Who will win the two match Test series?
The superb fast bowling trio of Trent Boult, Tim Southee and Neil Wagner form the spearhead of a side that has enormous potential.
It is the batting that has been problematic in the past, but form and fortune are beginning to align establishing a middle-order of Kane Williamson, Ross Taylor, Brendon McCullum and Corey Anderson that is both prolific and dynamic.
Questions still remain over the opening pairing of Hamish Rutherford and Peter Fulton, who although in good form in domestic cricket, must surely feel the shadow of the returning Jesse Ryder looming ever larger.

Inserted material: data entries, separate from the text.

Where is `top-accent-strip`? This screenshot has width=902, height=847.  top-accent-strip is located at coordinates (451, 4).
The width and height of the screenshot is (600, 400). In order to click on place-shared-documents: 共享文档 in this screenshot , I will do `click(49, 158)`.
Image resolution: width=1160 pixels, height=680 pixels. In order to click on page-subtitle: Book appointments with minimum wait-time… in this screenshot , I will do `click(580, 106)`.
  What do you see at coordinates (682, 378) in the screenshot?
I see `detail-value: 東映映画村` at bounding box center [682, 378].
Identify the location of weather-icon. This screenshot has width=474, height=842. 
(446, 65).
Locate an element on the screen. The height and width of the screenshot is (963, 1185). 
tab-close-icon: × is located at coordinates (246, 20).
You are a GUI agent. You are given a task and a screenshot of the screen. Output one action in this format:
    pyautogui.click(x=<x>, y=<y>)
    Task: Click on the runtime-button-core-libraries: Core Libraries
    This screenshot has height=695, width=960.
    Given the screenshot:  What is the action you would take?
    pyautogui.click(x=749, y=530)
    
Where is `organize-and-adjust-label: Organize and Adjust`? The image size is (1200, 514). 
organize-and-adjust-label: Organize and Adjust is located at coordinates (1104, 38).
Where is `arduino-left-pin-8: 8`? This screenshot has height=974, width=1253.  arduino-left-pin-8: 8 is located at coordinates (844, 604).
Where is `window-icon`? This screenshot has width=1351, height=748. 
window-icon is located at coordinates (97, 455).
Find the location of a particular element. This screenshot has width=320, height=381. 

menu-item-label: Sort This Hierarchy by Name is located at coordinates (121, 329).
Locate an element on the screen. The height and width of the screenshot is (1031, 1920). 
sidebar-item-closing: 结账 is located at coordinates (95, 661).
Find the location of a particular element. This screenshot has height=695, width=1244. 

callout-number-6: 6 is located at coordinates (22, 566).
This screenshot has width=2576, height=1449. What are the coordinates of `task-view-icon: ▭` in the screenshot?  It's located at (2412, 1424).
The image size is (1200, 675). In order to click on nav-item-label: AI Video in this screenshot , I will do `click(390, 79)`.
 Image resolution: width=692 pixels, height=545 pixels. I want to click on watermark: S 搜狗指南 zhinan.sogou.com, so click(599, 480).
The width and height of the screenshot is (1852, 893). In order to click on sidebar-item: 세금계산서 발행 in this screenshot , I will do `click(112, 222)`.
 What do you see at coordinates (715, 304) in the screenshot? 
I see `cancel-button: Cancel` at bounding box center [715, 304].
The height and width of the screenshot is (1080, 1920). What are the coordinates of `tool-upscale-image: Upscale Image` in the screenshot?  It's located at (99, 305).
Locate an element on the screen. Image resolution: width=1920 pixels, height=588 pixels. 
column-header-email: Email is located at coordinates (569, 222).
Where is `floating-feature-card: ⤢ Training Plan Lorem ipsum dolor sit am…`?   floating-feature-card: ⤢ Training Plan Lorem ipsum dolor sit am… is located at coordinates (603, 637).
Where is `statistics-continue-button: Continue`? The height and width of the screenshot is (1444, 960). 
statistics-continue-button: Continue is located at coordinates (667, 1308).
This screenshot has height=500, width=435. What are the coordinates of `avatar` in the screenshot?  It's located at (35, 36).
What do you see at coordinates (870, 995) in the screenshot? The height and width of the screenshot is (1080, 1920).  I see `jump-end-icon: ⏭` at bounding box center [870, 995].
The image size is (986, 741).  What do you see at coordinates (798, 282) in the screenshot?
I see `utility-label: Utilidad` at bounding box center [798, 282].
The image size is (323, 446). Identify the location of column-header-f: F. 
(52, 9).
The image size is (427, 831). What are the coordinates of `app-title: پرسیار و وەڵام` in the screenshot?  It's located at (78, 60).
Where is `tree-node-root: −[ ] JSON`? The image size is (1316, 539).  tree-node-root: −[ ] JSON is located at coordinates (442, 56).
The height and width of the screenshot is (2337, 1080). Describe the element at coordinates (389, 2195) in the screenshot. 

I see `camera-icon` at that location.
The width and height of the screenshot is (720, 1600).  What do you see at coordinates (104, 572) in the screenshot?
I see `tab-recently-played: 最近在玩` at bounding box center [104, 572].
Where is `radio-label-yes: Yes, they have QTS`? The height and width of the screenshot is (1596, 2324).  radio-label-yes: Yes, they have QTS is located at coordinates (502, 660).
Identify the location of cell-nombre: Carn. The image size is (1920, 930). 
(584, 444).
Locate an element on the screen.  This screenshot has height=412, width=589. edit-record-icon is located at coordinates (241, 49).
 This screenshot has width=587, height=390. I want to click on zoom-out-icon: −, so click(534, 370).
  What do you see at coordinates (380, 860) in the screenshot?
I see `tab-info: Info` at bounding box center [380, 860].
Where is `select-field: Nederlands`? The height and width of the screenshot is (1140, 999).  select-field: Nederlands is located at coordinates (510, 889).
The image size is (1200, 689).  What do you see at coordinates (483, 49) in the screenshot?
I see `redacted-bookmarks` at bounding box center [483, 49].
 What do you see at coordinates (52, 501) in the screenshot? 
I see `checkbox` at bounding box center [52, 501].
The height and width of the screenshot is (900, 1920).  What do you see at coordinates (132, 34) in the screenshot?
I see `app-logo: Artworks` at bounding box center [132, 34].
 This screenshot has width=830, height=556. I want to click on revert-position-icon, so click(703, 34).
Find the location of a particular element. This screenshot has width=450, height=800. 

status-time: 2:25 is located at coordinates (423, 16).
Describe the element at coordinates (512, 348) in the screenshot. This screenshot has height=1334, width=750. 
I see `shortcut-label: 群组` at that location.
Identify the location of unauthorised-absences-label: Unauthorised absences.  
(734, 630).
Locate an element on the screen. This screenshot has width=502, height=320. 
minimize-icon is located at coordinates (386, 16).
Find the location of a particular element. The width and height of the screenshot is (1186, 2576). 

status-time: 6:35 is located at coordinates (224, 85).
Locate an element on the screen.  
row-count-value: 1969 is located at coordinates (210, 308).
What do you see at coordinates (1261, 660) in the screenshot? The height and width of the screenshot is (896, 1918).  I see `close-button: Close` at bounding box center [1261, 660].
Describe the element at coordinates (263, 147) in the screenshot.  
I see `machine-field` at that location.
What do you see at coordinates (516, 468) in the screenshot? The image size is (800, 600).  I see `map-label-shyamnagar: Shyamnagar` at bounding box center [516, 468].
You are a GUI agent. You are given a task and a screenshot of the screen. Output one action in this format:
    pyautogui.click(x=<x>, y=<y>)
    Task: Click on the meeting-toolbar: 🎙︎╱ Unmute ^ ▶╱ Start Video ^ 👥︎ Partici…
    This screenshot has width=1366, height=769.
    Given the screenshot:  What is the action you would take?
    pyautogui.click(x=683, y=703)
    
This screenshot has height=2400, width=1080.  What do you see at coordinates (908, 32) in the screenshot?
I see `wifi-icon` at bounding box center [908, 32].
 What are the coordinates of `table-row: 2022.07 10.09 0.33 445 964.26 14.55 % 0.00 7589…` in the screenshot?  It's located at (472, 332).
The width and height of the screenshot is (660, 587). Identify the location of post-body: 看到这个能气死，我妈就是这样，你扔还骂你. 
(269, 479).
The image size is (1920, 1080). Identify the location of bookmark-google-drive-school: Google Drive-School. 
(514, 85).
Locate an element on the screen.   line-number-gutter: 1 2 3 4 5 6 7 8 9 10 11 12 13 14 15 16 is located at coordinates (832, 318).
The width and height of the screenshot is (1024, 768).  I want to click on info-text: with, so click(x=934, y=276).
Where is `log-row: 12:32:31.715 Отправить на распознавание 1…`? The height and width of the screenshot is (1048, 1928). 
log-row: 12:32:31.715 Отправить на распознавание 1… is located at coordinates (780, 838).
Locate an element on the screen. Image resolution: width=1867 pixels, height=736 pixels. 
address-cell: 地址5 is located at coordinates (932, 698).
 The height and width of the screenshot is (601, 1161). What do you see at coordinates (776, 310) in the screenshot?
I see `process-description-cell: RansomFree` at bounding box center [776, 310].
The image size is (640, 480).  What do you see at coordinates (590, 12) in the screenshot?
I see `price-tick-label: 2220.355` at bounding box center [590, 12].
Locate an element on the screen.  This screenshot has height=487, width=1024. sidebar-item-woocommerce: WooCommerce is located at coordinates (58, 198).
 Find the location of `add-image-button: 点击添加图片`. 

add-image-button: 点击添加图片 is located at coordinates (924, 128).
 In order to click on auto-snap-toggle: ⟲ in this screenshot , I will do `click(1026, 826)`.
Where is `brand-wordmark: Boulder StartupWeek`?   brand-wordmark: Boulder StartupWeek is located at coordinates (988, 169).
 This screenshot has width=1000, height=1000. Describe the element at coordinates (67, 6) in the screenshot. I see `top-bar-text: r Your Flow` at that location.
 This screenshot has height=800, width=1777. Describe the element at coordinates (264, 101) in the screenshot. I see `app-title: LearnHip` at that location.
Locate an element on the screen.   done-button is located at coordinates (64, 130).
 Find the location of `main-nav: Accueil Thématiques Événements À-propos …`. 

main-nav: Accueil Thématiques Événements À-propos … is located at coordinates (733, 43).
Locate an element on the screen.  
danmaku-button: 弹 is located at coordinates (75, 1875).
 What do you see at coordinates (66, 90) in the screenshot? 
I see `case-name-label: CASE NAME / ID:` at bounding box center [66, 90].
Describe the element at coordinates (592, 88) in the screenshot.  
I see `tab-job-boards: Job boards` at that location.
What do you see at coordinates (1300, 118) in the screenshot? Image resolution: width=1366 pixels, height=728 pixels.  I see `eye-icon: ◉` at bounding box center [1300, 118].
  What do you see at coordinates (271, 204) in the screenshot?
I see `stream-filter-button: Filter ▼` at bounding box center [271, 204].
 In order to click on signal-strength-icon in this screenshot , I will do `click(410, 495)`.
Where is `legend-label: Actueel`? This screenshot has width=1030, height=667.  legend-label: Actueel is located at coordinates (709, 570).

India, meanwhile, are vastly inexperienced in Kiwi conditions and have not won a Test match away from home against anyone other than the West Indies for over three years.
They will be led by their holy trinity of Cheteshwar Pujara, Virat Kohli and Zaheer Khan who are perhaps the only three players suitably adept in unfamiliar conditions. The rest of the batting remains either volatile or a work in progress outside of India. Ajinkya Rahane and Murali Vijay demonstrated glimpses of potential in South Africa and are at least more at ease than Shikhar Dhawan and Rohit Sharma against the moving ball.
It is not the batting however that is the greatest concern. On pitches that will offer assistance to seam bowlers, the question of whether India’s rarely explosive and often limp bowling attack can extract it is most pertinent. Although Eden Park has been a batting paradise of late, with poor weather around it could be a low-scoring series and when every run matters, India’s bowling cannot let opportunities slip.
Over the longer time span of five days, India will hope that their wealth of natural talent will be enough to overcome the balance and solidity of an improving New Zealand, but in a two-match series they cannot afford to be complacent.